Record extracts -
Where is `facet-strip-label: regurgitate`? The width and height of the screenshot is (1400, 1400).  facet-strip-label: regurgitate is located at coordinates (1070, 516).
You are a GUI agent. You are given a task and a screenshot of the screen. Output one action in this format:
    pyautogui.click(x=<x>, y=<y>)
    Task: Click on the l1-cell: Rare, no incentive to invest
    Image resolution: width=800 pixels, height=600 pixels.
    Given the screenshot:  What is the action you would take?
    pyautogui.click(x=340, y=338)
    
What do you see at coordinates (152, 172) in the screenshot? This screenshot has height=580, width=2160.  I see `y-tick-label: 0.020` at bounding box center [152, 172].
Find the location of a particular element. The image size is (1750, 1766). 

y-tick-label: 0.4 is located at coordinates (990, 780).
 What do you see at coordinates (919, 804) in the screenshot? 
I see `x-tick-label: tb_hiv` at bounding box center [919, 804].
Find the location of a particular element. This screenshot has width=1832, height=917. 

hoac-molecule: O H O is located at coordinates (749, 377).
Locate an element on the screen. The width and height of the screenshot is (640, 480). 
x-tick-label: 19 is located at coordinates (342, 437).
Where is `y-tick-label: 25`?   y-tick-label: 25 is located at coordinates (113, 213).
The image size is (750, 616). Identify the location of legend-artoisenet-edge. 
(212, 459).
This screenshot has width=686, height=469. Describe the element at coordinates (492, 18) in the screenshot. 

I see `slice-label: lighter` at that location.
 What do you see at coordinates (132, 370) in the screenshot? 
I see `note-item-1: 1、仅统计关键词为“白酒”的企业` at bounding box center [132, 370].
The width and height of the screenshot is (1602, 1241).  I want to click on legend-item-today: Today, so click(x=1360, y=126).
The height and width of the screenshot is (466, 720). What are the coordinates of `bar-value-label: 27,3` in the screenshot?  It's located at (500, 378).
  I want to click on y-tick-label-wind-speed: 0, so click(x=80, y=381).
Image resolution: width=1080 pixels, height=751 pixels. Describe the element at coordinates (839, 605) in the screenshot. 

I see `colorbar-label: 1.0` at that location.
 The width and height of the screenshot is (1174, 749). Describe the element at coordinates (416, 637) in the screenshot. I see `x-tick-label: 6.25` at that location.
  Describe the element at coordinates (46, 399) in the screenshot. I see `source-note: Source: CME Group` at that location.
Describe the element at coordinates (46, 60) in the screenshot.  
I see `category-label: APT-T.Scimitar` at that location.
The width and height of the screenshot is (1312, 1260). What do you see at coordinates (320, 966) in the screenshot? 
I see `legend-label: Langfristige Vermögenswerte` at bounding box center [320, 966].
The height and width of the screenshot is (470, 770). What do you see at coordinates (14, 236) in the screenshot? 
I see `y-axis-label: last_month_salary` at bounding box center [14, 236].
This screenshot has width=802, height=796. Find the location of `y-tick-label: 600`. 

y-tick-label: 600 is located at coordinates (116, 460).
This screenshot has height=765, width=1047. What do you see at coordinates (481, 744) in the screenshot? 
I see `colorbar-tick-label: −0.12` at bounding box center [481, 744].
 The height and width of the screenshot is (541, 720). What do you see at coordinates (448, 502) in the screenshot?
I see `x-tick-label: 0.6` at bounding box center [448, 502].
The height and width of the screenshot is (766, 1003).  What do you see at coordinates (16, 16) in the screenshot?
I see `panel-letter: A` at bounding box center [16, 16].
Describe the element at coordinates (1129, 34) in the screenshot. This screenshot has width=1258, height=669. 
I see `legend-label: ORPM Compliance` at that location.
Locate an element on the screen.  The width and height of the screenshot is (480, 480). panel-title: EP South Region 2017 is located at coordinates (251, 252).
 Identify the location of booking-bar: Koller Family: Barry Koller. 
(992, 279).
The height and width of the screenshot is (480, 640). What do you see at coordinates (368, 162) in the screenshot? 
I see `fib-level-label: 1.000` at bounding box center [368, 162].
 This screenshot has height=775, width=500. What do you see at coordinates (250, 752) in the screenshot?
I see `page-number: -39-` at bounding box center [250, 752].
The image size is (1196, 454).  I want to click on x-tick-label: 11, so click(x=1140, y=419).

Your assignment - Repeat all of the lines above word for word.

Output of the exercise -
Where is `facet-strip-label: regurgitate`? The width and height of the screenshot is (1400, 1400).  facet-strip-label: regurgitate is located at coordinates (1070, 516).
You are a GUI agent. You are given a task and a screenshot of the screen. Output one action in this format:
    pyautogui.click(x=<x>, y=<y>)
    Task: Click on the l1-cell: Rare, no incentive to invest
    Image resolution: width=800 pixels, height=600 pixels.
    Given the screenshot:  What is the action you would take?
    pyautogui.click(x=340, y=338)
    
What do you see at coordinates (152, 172) in the screenshot? This screenshot has height=580, width=2160.  I see `y-tick-label: 0.020` at bounding box center [152, 172].
Find the location of a particular element. The image size is (1750, 1766). 

y-tick-label: 0.4 is located at coordinates (990, 780).
 What do you see at coordinates (919, 804) in the screenshot? 
I see `x-tick-label: tb_hiv` at bounding box center [919, 804].
Find the location of a particular element. This screenshot has width=1832, height=917. 

hoac-molecule: O H O is located at coordinates (749, 377).
Locate an element on the screen. The width and height of the screenshot is (640, 480). 
x-tick-label: 19 is located at coordinates (342, 437).
Where is `y-tick-label: 25`?   y-tick-label: 25 is located at coordinates (113, 213).
The image size is (750, 616). Identify the location of legend-artoisenet-edge. 
(212, 459).
This screenshot has width=686, height=469. Describe the element at coordinates (492, 18) in the screenshot. 

I see `slice-label: lighter` at that location.
 What do you see at coordinates (132, 370) in the screenshot? 
I see `note-item-1: 1、仅统计关键词为“白酒”的企业` at bounding box center [132, 370].
The width and height of the screenshot is (1602, 1241).  I want to click on legend-item-today: Today, so click(x=1360, y=126).
The height and width of the screenshot is (466, 720). What are the coordinates of `bar-value-label: 27,3` in the screenshot?  It's located at (500, 378).
  I want to click on y-tick-label-wind-speed: 0, so click(x=80, y=381).
Image resolution: width=1080 pixels, height=751 pixels. Describe the element at coordinates (839, 605) in the screenshot. 

I see `colorbar-label: 1.0` at that location.
 The width and height of the screenshot is (1174, 749). Describe the element at coordinates (416, 637) in the screenshot. I see `x-tick-label: 6.25` at that location.
  Describe the element at coordinates (46, 399) in the screenshot. I see `source-note: Source: CME Group` at that location.
Describe the element at coordinates (46, 60) in the screenshot.  
I see `category-label: APT-T.Scimitar` at that location.
The width and height of the screenshot is (1312, 1260). What do you see at coordinates (320, 966) in the screenshot? 
I see `legend-label: Langfristige Vermögenswerte` at bounding box center [320, 966].
The height and width of the screenshot is (470, 770). What do you see at coordinates (14, 236) in the screenshot? 
I see `y-axis-label: last_month_salary` at bounding box center [14, 236].
This screenshot has width=802, height=796. Find the location of `y-tick-label: 600`. 

y-tick-label: 600 is located at coordinates (116, 460).
This screenshot has height=765, width=1047. What do you see at coordinates (481, 744) in the screenshot? 
I see `colorbar-tick-label: −0.12` at bounding box center [481, 744].
 The height and width of the screenshot is (541, 720). What do you see at coordinates (448, 502) in the screenshot?
I see `x-tick-label: 0.6` at bounding box center [448, 502].
The height and width of the screenshot is (766, 1003).  What do you see at coordinates (16, 16) in the screenshot?
I see `panel-letter: A` at bounding box center [16, 16].
Describe the element at coordinates (1129, 34) in the screenshot. This screenshot has width=1258, height=669. 
I see `legend-label: ORPM Compliance` at that location.
Locate an element on the screen.  The width and height of the screenshot is (480, 480). panel-title: EP South Region 2017 is located at coordinates (251, 252).
 Identify the location of booking-bar: Koller Family: Barry Koller. 
(992, 279).
The height and width of the screenshot is (480, 640). What do you see at coordinates (368, 162) in the screenshot? 
I see `fib-level-label: 1.000` at bounding box center [368, 162].
 This screenshot has height=775, width=500. What do you see at coordinates (250, 752) in the screenshot?
I see `page-number: -39-` at bounding box center [250, 752].
The image size is (1196, 454).  I want to click on x-tick-label: 11, so click(x=1140, y=419).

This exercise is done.